Directions for this task:
According to the Drenai reading guide, which book introduces Skilgannon?

Page:
(begin)

His Drenai series, which consisted of mostly standalone novels and a trilogy, was perhaps the series that fans look fondly upon. One can read it in various ways; one can always read it in its publication order. However I wouldn’t recommend that. Here is the chronological order for the series and this is one way to really get entrenched into the world of the Drenai and their surrounding kingdoms:
- The Knights Of Dark Renown
- Waylander II: In the Realm of the Wolf
- Hero in the Shadows
- The First Chronicles of Druss the Legend
- The Legend of Deathwalker
- White Wolf
- The King Beyond the Gate
- Quest for Lost Heroes
- Winter Warriors
- The Swords of Night and Day
Also the series focuses on many different characters across a period of more three thousand years. By reading the entire series this way, one can read into the things and events that play across centuries such as the old witch woman, the temple of the Thirty and the Bronze armor whose actions reverberate across a variety of books and people.
Another way you can read the series is to focus on the characters. There are quite a few of them with a few standalones mixed in between. So here are the individual series:
- Waylander – This book introduces Dakreyas and how he gained his reputation and the title Waylander.
- Waylander II – Set a nearly a decade after the events of the first book, we return to Dakreyas and his daughter as they are forced to come back to the danger they escaped.
- Hero in the Shadows – The final chapter wherein the Dakreyas gets to fulfill his heart’s wish while fighting against an evil that was banished eons ago.
Druss the Legend:
- The First Chronicles of Druss the Legend – This is the pivotal book that establishes Druss’ legend and showcases who he his and how he became to be the legend that readers know him to be in Legend.
- The Legend of Deathwalker – The book begins in the battle for Dros Delnoch but the main plot is set a little over 30 years ago wherein Druss and Seiben helped the Nadir from eradication. Quite an exciting tie-in into how Druss caused Ulric’s ascension.
- White Wolf – This book is Skilgannon’s introduction and features Druss in a big role.
- Legend – David Gemmell’s debut and the cornerstone of what is considered to be his legacy. Druss faces the nadir horde lead by Ulric and further solidifies his legend.

(end)

(Records for locating described items)
(begin)

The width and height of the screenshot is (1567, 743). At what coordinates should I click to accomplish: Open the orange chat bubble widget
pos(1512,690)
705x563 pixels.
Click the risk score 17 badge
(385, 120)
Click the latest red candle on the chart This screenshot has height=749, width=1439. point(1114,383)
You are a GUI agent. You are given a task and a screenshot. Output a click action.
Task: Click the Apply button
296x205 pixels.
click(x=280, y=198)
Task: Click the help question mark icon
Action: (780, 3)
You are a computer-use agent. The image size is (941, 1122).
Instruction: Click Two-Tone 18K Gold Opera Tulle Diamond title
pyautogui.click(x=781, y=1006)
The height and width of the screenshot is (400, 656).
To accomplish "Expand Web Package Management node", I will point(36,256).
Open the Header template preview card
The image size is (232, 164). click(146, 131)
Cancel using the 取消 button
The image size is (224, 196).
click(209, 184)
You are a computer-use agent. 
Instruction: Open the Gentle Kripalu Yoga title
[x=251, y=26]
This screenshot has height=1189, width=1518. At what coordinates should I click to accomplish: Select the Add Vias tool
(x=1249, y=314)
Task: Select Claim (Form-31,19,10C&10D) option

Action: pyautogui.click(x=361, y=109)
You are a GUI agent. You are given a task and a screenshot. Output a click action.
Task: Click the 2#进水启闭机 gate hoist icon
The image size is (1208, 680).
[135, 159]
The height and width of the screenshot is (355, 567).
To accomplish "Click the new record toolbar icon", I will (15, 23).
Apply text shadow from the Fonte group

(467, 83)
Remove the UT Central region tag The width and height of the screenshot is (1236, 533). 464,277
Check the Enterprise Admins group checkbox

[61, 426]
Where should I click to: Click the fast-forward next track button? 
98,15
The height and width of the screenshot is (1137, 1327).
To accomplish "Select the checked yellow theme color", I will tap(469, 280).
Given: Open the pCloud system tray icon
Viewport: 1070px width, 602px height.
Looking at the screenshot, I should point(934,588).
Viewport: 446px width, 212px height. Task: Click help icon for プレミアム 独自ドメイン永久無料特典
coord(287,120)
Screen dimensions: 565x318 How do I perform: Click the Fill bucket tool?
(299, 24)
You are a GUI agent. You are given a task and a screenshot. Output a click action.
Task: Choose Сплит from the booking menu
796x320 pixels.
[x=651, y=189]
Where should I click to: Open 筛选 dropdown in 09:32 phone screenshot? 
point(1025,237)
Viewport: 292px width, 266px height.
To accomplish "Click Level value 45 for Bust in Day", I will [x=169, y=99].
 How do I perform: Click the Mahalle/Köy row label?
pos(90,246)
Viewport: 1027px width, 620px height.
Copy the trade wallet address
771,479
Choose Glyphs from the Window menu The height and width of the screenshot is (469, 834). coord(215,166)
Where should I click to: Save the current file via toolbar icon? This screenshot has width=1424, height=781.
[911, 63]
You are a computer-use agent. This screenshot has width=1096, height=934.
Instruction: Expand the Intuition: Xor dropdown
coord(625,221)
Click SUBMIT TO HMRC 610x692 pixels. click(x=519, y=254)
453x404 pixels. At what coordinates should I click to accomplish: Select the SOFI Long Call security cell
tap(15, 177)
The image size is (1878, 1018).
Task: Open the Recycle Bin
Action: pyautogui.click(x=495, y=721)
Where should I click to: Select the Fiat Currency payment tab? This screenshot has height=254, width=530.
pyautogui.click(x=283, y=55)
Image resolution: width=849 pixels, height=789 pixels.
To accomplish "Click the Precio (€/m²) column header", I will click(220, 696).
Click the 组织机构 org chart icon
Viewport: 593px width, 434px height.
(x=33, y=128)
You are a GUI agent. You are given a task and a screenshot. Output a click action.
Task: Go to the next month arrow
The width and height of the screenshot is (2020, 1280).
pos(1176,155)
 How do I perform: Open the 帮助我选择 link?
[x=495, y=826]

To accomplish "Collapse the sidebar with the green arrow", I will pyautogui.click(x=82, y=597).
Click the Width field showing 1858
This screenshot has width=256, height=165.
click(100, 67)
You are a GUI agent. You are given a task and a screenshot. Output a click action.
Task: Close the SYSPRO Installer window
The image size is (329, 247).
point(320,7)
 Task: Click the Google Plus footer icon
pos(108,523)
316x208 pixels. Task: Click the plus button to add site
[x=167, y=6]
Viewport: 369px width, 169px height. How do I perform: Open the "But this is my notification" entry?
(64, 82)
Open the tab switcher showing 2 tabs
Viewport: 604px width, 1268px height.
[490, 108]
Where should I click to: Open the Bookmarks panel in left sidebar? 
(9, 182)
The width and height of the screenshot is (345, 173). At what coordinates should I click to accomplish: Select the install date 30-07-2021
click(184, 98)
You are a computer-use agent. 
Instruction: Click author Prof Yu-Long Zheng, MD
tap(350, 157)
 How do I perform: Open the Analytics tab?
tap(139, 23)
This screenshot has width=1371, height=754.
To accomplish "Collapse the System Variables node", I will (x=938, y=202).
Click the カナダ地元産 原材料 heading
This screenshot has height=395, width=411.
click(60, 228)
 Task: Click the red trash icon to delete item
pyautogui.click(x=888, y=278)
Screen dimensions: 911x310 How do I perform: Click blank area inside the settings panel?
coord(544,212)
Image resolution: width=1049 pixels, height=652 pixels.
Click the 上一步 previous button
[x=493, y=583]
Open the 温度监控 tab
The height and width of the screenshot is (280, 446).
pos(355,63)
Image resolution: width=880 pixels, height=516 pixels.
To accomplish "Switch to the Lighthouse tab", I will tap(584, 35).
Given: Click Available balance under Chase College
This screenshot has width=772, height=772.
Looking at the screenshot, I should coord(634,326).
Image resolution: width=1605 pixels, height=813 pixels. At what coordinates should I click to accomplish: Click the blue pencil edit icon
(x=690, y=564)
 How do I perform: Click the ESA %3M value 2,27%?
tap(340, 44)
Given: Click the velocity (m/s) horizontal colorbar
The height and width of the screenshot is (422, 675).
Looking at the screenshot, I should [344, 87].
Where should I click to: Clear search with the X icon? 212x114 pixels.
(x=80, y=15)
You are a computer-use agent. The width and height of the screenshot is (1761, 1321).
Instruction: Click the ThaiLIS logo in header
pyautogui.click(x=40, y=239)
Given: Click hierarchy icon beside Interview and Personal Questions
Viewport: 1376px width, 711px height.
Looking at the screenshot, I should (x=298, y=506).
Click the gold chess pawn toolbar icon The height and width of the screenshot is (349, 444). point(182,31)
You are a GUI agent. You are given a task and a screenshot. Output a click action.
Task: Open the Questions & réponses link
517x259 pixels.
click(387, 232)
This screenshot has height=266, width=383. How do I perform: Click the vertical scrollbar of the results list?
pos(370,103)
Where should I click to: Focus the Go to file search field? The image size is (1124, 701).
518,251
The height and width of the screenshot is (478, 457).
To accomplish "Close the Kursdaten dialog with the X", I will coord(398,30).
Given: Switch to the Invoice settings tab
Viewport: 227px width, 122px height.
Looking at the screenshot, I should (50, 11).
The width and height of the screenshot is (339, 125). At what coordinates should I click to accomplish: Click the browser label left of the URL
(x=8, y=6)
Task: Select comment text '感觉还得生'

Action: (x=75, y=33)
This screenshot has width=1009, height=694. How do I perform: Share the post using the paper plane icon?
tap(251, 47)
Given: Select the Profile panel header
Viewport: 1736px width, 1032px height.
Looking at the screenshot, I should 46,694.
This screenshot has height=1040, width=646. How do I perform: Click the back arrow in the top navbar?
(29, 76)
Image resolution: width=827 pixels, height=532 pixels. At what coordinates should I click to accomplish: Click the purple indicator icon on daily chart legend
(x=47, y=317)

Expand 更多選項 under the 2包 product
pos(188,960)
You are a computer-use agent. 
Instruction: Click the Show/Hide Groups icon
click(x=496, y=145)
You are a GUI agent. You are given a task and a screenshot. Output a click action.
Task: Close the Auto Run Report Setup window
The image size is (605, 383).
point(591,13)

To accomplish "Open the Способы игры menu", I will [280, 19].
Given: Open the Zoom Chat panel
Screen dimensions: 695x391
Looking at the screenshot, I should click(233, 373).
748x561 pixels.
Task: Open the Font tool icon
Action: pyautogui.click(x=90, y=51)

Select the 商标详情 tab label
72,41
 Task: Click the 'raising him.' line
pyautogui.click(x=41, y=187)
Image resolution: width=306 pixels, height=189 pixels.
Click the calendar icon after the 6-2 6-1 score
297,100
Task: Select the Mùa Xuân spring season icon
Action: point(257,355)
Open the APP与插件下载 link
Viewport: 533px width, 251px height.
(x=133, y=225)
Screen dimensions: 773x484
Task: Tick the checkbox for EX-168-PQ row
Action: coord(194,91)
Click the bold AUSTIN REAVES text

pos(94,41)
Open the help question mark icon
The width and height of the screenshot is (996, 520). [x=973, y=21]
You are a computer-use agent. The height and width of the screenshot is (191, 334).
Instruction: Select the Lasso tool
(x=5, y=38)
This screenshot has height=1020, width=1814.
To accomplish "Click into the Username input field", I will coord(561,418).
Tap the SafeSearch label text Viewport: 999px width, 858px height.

(end)

Full answer:
White Wolf